▶ _Your task_:
Please restate, word for word, the lines below that begin at the one with "Task: Click the Browse Local button" and end at the one with "Focus the Status text field". Leave out all other lines.

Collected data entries

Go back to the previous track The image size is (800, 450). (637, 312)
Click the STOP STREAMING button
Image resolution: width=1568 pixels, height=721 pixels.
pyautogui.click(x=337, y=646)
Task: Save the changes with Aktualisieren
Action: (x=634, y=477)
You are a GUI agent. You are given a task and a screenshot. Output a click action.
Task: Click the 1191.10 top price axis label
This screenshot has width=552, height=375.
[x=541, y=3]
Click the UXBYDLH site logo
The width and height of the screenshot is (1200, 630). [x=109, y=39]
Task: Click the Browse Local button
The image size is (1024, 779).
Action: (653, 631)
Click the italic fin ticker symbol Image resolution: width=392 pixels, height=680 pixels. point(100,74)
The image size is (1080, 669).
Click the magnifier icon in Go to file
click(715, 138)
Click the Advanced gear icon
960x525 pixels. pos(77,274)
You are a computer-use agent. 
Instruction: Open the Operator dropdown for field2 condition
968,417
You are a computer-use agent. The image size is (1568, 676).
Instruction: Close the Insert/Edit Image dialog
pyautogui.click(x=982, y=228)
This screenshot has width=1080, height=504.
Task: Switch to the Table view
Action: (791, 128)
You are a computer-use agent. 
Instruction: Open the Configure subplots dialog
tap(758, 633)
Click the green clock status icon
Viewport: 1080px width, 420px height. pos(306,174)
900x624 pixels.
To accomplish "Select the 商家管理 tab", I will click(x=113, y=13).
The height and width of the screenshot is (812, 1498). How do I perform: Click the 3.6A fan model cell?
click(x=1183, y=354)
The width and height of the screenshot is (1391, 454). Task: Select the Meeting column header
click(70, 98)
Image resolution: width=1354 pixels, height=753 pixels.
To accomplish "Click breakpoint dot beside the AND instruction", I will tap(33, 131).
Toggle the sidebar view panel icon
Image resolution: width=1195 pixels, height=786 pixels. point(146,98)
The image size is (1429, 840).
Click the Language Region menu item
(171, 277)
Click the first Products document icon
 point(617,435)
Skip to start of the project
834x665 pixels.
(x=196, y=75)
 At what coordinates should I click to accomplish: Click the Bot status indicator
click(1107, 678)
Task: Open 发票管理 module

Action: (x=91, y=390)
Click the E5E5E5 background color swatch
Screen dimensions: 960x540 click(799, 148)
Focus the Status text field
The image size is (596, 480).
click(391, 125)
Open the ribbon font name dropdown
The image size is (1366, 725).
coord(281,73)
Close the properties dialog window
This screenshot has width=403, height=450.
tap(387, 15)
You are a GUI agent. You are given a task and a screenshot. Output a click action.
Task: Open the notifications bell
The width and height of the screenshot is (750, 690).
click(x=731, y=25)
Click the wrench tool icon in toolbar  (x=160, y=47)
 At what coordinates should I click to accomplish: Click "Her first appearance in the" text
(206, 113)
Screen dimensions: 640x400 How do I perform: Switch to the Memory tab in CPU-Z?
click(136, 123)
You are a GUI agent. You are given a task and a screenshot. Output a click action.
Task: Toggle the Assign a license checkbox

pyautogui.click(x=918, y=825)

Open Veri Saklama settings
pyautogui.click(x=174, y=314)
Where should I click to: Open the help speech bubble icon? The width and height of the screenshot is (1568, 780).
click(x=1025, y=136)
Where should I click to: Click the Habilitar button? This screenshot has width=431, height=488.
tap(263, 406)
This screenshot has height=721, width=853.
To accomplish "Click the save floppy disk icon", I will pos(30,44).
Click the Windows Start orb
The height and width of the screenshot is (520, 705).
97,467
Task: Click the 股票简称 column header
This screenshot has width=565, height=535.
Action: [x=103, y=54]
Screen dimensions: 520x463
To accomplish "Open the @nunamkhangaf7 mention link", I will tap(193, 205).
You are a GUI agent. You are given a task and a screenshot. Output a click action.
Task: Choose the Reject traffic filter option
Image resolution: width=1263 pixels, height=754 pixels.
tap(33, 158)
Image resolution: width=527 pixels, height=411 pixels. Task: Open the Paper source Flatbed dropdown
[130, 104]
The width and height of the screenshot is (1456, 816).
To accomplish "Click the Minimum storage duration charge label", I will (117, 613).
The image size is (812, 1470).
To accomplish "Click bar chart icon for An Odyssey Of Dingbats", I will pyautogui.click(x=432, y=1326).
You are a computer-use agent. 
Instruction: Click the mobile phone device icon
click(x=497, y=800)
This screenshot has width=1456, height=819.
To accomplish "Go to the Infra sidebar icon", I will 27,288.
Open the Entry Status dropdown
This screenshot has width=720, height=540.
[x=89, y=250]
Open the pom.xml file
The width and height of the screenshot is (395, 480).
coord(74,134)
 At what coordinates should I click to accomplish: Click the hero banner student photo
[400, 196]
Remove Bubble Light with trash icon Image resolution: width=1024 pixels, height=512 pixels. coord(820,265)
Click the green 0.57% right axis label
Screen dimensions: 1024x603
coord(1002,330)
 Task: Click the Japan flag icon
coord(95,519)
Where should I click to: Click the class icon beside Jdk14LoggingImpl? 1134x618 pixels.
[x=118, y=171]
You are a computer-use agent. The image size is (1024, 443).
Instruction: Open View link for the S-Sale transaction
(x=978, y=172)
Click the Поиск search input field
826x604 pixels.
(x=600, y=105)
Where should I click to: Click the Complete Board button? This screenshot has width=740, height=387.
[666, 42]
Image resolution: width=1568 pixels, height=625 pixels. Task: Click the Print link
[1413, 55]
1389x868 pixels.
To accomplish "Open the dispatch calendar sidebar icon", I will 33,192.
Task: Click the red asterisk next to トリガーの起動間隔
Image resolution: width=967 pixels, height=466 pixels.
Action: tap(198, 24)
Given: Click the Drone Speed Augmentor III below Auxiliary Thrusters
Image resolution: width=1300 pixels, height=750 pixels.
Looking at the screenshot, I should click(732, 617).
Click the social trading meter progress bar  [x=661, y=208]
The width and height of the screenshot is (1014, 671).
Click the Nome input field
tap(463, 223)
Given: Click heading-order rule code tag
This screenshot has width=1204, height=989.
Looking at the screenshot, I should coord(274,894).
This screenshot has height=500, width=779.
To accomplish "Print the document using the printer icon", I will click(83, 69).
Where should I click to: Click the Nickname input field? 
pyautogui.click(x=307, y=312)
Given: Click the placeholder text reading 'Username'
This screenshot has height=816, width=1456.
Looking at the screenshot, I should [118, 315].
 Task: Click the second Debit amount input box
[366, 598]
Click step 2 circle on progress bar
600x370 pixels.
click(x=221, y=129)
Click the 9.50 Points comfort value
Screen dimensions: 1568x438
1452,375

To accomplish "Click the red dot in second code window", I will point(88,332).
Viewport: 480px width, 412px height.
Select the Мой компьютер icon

▶ _Answer area_:
Task: Click the Browse Local button
The image size is (1024, 779).
Action: (653, 631)
Click the italic fin ticker symbol Image resolution: width=392 pixels, height=680 pixels. point(100,74)
The image size is (1080, 669).
Click the magnifier icon in Go to file
click(715, 138)
Click the Advanced gear icon
960x525 pixels. pos(77,274)
You are a computer-use agent. 
Instruction: Open the Operator dropdown for field2 condition
968,417
You are a computer-use agent. The image size is (1568, 676).
Instruction: Close the Insert/Edit Image dialog
pyautogui.click(x=982, y=228)
This screenshot has width=1080, height=504.
Task: Switch to the Table view
Action: (791, 128)
You are a computer-use agent. 
Instruction: Open the Configure subplots dialog
tap(758, 633)
Click the green clock status icon
Viewport: 1080px width, 420px height. pos(306,174)
900x624 pixels.
To accomplish "Select the 商家管理 tab", I will click(x=113, y=13).
The height and width of the screenshot is (812, 1498). How do I perform: Click the 3.6A fan model cell?
click(x=1183, y=354)
The width and height of the screenshot is (1391, 454). Task: Select the Meeting column header
click(70, 98)
Image resolution: width=1354 pixels, height=753 pixels.
To accomplish "Click breakpoint dot beside the AND instruction", I will tap(33, 131).
Toggle the sidebar view panel icon
Image resolution: width=1195 pixels, height=786 pixels. point(146,98)
The image size is (1429, 840).
Click the Language Region menu item
(171, 277)
Click the first Products document icon
 point(617,435)
Skip to start of the project
834x665 pixels.
(x=196, y=75)
 At what coordinates should I click to accomplish: Click the Bot status indicator
click(1107, 678)
Task: Open 发票管理 module

Action: (x=91, y=390)
Click the E5E5E5 background color swatch
Screen dimensions: 960x540 click(799, 148)
Focus the Status text field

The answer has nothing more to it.